When $$x$$ approaches $$0$$ from the right (meaning $$x$$ is slightly greater than $$0$$), according to our definition, $$g(x)$$ is $$0$$. We write this as:

$$ \mathop {\lim }\limits_{x \to 0^+} g\left( x \right) = 0 $$

When $$x$$ approaches $$0$$ from the left (meaning $$x$$ is slightly less than $$0$$), according to our definition, $$g(x)$$ is $$1$$. We write this as:

$$ \mathop {\lim }\limits_{x \to 0^-} g\left( x \right) = 1 $$

Since the value $$g(x)$$ approaches from the right ($$0$$) is not equal to the value it approaches from the left ($$1$$), the limit of $$g(x)$$ as $$x$$ approaches $$0$$ does not exist.
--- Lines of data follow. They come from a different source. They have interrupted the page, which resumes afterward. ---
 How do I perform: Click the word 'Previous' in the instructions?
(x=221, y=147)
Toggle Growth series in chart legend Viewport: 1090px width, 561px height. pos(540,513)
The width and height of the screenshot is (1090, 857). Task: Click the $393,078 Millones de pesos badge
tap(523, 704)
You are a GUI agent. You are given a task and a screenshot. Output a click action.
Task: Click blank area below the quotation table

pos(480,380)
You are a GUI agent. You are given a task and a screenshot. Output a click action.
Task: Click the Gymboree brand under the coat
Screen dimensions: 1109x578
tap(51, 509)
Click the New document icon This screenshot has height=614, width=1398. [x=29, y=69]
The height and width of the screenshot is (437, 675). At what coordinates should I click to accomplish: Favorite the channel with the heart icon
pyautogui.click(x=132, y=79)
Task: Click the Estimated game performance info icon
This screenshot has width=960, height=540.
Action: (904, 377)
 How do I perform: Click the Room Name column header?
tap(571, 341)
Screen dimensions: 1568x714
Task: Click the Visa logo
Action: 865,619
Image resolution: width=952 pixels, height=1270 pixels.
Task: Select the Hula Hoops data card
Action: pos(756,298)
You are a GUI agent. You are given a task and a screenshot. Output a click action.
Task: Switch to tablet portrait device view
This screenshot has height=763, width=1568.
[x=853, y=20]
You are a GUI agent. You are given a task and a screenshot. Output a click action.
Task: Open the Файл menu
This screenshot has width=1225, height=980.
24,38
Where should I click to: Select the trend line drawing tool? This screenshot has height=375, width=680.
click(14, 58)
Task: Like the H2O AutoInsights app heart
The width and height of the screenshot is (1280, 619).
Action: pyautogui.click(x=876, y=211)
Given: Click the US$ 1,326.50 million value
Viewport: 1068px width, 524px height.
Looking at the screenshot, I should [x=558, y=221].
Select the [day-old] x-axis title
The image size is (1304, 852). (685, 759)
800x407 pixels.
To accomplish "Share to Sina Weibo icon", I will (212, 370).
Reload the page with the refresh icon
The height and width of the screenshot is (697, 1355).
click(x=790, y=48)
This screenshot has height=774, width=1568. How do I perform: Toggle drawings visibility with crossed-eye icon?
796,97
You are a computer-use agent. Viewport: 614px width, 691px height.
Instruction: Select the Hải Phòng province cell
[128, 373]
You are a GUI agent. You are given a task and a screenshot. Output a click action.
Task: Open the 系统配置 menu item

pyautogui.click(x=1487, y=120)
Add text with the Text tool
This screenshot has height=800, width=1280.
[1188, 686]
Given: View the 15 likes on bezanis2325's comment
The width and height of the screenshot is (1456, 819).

**step4 Show that the limit of (f(x) + g(x)) does exist at x=0**

Now let's consider the sum of the two functions, $$h(x) = f(x) + g(x)$$. We need to find what value $$h(x)$$ approaches as $$x$$ approaches $$0$$.

If $$x$$ is greater than or equal to $$0$$, then $$f(x) = 1$$ and $$g(x) = 0$$. So, the sum $$f(x) + g(x) = 1 + 0 = 1$$.

If $$x$$ is less than $$0$$, then $$f(x) = 0$$ and $$g(x) = 1$$. So, the sum $$f(x) + g(x) = 0 + 1 = 1$$.

This means that for all values of $$x$$, the sum $$f(x) + g(x)$$ is always $$1$$. Therefore, $$h(x) = 1$$.

Now, we find the limit of $$h(x) = f(x) + g(x)$$ as $$x$$ approaches $$0$$.

When $$x$$ approaches $$0$$ from the right ($$x \to 0^+$$), $$h(x)$$ is $$1$$. So, the right-hand limit is:

$$ \mathop {\lim }\limits_{x \to 0^+} \left( f\left( x \right) + g\left( x \right) \right) = 1 $$

When $$x$$ approaches $$0$$ from the left ($$x \to 0^-$$), $$h(x)$$ is $$1$$. So, the left-hand limit is:

$$ \mathop {\lim }\limits_{x \to 0^-} \left( f\left( x \right) + g\left( x \right) \right) = 1 $$

Since the value $$h(x)$$ approaches from the right ($$1$$) is equal to the value it approaches from the left ($$1$$), the limit of $$f(x) + g(x)$$ as $$x$$ approaches $$0$$ does exist and is equal to $$1$$. This example shows that the limit of a sum can exist even when the limits of the individual functions do not.